Light brown eyes, familiar eyes, remained etched behind his eyelids for a second, full and unblinking. The remnants of a dream not quite shaken. And Kaz was shaken.

   He stood abruptly, bad leg banging against his desk painfully. The movement sent papers cascading to the floor in lazy parables like fat snowflakes. He didn't care. He strode away from his desk and threw open the window of his upper-floor apartment, leaning on his windowsill and scattering a murder of roosting crows. Indignant caws pierced the morning air. Kaz ignored it all, breathing heavily.

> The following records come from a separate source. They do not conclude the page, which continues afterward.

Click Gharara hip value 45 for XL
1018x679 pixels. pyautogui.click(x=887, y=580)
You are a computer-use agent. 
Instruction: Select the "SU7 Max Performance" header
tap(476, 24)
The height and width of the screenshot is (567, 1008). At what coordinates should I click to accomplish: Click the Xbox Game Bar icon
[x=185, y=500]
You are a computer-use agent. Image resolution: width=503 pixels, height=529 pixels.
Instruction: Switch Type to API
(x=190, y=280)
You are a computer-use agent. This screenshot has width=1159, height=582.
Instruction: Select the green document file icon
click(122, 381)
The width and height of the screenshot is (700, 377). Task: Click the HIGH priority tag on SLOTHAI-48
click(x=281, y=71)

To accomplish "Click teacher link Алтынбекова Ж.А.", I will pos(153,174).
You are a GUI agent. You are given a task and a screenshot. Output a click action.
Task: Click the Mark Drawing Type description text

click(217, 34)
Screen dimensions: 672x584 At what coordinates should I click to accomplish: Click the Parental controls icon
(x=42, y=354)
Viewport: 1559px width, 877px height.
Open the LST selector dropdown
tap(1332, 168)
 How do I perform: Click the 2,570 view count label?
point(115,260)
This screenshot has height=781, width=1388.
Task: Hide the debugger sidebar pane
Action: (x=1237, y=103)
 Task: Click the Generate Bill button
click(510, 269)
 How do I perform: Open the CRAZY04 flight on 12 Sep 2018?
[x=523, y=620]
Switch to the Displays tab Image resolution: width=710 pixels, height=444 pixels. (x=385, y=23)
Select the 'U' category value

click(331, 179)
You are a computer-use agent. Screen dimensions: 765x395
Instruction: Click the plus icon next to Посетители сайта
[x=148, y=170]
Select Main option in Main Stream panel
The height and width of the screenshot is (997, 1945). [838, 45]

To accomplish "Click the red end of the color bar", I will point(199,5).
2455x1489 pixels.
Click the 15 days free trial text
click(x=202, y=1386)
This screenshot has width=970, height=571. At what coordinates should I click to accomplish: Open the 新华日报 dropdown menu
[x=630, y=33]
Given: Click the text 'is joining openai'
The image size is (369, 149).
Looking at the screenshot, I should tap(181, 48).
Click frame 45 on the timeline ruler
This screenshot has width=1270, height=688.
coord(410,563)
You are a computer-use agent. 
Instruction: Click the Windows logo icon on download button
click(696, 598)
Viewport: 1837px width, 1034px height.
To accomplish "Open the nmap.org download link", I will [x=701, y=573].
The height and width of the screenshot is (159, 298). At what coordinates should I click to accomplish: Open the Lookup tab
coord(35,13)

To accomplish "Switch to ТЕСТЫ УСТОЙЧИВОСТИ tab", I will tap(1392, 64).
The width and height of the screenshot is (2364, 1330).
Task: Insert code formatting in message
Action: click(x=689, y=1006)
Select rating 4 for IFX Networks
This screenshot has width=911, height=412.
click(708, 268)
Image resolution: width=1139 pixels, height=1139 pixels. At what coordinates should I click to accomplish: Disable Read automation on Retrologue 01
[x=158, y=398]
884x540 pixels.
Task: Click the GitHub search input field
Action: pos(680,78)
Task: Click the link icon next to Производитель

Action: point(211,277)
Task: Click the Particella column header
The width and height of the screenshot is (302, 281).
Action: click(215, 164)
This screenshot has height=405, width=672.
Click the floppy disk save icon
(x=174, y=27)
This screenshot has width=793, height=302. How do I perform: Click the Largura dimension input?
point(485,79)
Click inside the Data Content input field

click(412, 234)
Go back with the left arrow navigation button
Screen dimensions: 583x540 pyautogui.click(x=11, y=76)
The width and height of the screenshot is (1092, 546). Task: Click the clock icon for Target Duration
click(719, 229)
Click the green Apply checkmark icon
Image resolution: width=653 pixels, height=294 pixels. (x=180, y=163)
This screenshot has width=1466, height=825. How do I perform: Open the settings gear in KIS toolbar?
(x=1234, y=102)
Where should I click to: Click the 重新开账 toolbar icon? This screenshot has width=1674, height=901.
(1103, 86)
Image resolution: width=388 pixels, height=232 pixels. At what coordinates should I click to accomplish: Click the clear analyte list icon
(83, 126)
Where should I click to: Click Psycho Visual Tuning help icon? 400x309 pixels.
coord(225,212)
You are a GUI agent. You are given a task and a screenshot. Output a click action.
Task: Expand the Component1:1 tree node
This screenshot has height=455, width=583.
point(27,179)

   Below the Slat, the street was nearly barren in the early daylight. Kaz wasn't sure what he was scanning for: a culprit, a distraction, a hapless pigeon to con. There would be none of these in the Barrel at this hour. Two old women with hooked noses and knarled fingers peered up at Kaz knowingly. A boy dressed in plain clothes crossed the street with his back to Kaz, the nape of his alabaster neck peeking between his collar and hat like a gleaming bone. Kaz lowered his head.

   He needed to relax. This one hadn't been bad.

   There had been a picture; a crayon drawing of stick figures, some scribbled red, some blue, some purple. It had been the work of Kaz's hands, still fat from childhood and ungloved from innocence. His mother had crouched in front of him on the kitchen tiles. She'd been watching him, whispering parting words. Young Kaz barely looked up from his drawing. He'd been old enough to preoccupy himself but too young to be preoccupied. He had wanted a snack at the time.

    Who is this? His mother had asked instead when nothing had gotten through to her youngest son. She pointed to a figure on Kaz's drawing coloured cherry red. That he could understand. He'd beaten his small fist against his chest as a demonstration for her. She'd smiled, then said those words that meant nothing and amounted to nothing. Then she'd gone. Jordie had been off crying somewhere. His father, tight-lipped and pale-faced. Kaz had never been good at goodbyes.

    The crows had reclustered around Kaz's open window expectantly, and he raised his head to meet their beady eyes. The scent of clover and apples lingered in his nose, no doubt residue from his dream. Kaz could still feel his mother's presence as acutely as if she were in the room with him now. No, not my mother's presence, he realized with a jolt, turning back towards the interior of his room, But someone else's.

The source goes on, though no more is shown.